Task to carry out → Copy the listing below verbatim, keeping every line intact and in its original order.

#### Provided material ####

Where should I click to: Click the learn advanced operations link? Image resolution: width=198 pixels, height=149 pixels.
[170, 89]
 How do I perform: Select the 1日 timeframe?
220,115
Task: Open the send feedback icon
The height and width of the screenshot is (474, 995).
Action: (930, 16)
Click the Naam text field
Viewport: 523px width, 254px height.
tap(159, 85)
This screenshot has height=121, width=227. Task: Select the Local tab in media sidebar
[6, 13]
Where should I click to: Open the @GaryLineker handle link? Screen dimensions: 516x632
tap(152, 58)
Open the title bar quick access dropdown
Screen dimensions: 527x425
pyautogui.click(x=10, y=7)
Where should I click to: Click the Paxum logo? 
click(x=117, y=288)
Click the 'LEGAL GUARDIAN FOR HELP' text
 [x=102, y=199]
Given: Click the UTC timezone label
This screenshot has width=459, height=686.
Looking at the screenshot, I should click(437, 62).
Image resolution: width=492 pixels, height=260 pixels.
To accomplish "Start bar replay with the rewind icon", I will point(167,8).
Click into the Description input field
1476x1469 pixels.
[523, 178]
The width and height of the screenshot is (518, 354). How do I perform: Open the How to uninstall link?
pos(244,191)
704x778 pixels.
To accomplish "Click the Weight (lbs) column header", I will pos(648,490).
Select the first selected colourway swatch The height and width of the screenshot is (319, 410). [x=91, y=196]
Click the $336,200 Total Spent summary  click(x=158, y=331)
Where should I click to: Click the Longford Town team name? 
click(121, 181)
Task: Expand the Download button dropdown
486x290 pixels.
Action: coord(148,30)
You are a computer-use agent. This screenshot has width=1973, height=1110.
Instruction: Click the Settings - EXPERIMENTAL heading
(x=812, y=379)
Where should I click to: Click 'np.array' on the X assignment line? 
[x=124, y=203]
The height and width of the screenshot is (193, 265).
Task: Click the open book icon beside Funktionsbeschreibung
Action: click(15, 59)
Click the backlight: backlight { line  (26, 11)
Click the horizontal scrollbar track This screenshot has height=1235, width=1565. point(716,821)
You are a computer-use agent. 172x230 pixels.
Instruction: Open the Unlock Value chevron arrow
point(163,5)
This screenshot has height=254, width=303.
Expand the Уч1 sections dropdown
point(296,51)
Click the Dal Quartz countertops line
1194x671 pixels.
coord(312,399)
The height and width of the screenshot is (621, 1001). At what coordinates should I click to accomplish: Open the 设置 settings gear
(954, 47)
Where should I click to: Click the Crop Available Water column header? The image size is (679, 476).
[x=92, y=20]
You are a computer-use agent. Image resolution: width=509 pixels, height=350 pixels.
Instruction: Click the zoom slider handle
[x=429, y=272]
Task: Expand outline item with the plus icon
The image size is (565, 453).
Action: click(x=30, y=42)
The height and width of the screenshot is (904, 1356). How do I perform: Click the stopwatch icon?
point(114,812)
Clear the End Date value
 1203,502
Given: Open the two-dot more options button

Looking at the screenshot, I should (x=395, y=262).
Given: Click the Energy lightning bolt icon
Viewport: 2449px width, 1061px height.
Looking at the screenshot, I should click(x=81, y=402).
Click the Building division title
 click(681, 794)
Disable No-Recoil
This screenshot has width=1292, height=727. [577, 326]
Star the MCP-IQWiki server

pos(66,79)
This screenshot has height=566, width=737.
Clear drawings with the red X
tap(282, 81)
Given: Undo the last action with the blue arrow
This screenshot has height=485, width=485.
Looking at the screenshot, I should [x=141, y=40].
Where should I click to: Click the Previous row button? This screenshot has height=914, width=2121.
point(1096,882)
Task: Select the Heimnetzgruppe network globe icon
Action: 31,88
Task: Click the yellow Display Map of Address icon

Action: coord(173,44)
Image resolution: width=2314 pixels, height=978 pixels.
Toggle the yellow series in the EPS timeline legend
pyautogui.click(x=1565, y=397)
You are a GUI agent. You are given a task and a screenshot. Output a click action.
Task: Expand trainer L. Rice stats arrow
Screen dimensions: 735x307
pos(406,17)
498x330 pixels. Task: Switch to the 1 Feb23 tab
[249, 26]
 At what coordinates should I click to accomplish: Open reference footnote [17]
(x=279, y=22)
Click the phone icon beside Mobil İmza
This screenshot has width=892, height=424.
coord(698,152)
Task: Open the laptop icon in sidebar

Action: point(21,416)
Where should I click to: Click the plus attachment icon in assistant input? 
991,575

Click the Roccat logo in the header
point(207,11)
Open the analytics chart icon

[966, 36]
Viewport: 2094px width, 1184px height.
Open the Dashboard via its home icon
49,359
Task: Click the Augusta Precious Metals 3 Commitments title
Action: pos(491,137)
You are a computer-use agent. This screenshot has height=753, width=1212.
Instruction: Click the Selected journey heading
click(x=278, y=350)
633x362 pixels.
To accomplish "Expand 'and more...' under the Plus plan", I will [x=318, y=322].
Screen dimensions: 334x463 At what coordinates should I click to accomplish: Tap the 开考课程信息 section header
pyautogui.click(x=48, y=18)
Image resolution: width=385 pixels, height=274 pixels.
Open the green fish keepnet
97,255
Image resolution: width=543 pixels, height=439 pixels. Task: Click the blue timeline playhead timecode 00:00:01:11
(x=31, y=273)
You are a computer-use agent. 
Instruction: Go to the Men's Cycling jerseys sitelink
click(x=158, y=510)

####

Task solution →
Where should I click to: Click the learn advanced operations link? Image resolution: width=198 pixels, height=149 pixels.
[170, 89]
 How do I perform: Select the 1日 timeframe?
220,115
Task: Open the send feedback icon
The height and width of the screenshot is (474, 995).
Action: (930, 16)
Click the Naam text field
Viewport: 523px width, 254px height.
tap(159, 85)
This screenshot has height=121, width=227. Task: Select the Local tab in media sidebar
[6, 13]
Where should I click to: Open the @GaryLineker handle link? Screen dimensions: 516x632
tap(152, 58)
Open the title bar quick access dropdown
Screen dimensions: 527x425
pyautogui.click(x=10, y=7)
Where should I click to: Click the Paxum logo? 
click(x=117, y=288)
Click the 'LEGAL GUARDIAN FOR HELP' text
 [x=102, y=199]
Given: Click the UTC timezone label
This screenshot has width=459, height=686.
Looking at the screenshot, I should click(437, 62).
Image resolution: width=492 pixels, height=260 pixels.
To accomplish "Start bar replay with the rewind icon", I will point(167,8).
Click into the Description input field
1476x1469 pixels.
[523, 178]
The width and height of the screenshot is (518, 354). How do I perform: Open the How to uninstall link?
pos(244,191)
704x778 pixels.
To accomplish "Click the Weight (lbs) column header", I will pos(648,490).
Select the first selected colourway swatch The height and width of the screenshot is (319, 410). [x=91, y=196]
Click the $336,200 Total Spent summary  click(x=158, y=331)
Where should I click to: Click the Longford Town team name? 
click(121, 181)
Task: Expand the Download button dropdown
486x290 pixels.
Action: coord(148,30)
You are a computer-use agent. This screenshot has width=1973, height=1110.
Instruction: Click the Settings - EXPERIMENTAL heading
(x=812, y=379)
Where should I click to: Click 'np.array' on the X assignment line? 
[x=124, y=203]
The height and width of the screenshot is (193, 265).
Task: Click the open book icon beside Funktionsbeschreibung
Action: click(15, 59)
Click the backlight: backlight { line  (26, 11)
Click the horizontal scrollbar track This screenshot has height=1235, width=1565. point(716,821)
You are a computer-use agent. 172x230 pixels.
Instruction: Open the Unlock Value chevron arrow
point(163,5)
This screenshot has height=254, width=303.
Expand the Уч1 sections dropdown
point(296,51)
Click the Dal Quartz countertops line
1194x671 pixels.
coord(312,399)
The height and width of the screenshot is (621, 1001). At what coordinates should I click to accomplish: Open the 设置 settings gear
(954, 47)
Where should I click to: Click the Crop Available Water column header? The image size is (679, 476).
[x=92, y=20]
You are a computer-use agent. Image resolution: width=509 pixels, height=350 pixels.
Instruction: Click the zoom slider handle
[x=429, y=272]
Task: Expand outline item with the plus icon
The image size is (565, 453).
Action: click(x=30, y=42)
The height and width of the screenshot is (904, 1356). How do I perform: Click the stopwatch icon?
point(114,812)
Clear the End Date value
 1203,502
Given: Open the two-dot more options button

Looking at the screenshot, I should (x=395, y=262).
Given: Click the Energy lightning bolt icon
Viewport: 2449px width, 1061px height.
Looking at the screenshot, I should click(x=81, y=402).
Click the Building division title
 click(681, 794)
Disable No-Recoil
This screenshot has width=1292, height=727. [577, 326]
Star the MCP-IQWiki server

pos(66,79)
This screenshot has height=566, width=737.
Clear drawings with the red X
tap(282, 81)
Given: Undo the last action with the blue arrow
This screenshot has height=485, width=485.
Looking at the screenshot, I should [x=141, y=40].
Where should I click to: Click the Previous row button? This screenshot has height=914, width=2121.
point(1096,882)
Task: Select the Heimnetzgruppe network globe icon
Action: 31,88
Task: Click the yellow Display Map of Address icon

Action: coord(173,44)
Image resolution: width=2314 pixels, height=978 pixels.
Toggle the yellow series in the EPS timeline legend
pyautogui.click(x=1565, y=397)
You are a GUI agent. You are given a task and a screenshot. Output a click action.
Task: Expand trainer L. Rice stats arrow
Screen dimensions: 735x307
pos(406,17)
498x330 pixels. Task: Switch to the 1 Feb23 tab
[249, 26]
 At what coordinates should I click to accomplish: Open reference footnote [17]
(x=279, y=22)
Click the phone icon beside Mobil İmza
This screenshot has width=892, height=424.
coord(698,152)
Task: Open the laptop icon in sidebar

Action: point(21,416)
Where should I click to: Click the plus attachment icon in assistant input? 
991,575

Click the Roccat logo in the header
point(207,11)
Open the analytics chart icon

[966, 36]
Viewport: 2094px width, 1184px height.
Open the Dashboard via its home icon
49,359
Task: Click the Augusta Precious Metals 3 Commitments title
Action: pos(491,137)
You are a computer-use agent. This screenshot has height=753, width=1212.
Instruction: Click the Selected journey heading
click(x=278, y=350)
633x362 pixels.
To accomplish "Expand 'and more...' under the Plus plan", I will [x=318, y=322].
Screen dimensions: 334x463 At what coordinates should I click to accomplish: Tap the 开考课程信息 section header
pyautogui.click(x=48, y=18)
Image resolution: width=385 pixels, height=274 pixels.
Open the green fish keepnet
97,255
Image resolution: width=543 pixels, height=439 pixels. Task: Click the blue timeline playhead timecode 00:00:01:11
(x=31, y=273)
You are a computer-use agent. 
Instruction: Go to the Men's Cycling jerseys sitelink
click(x=158, y=510)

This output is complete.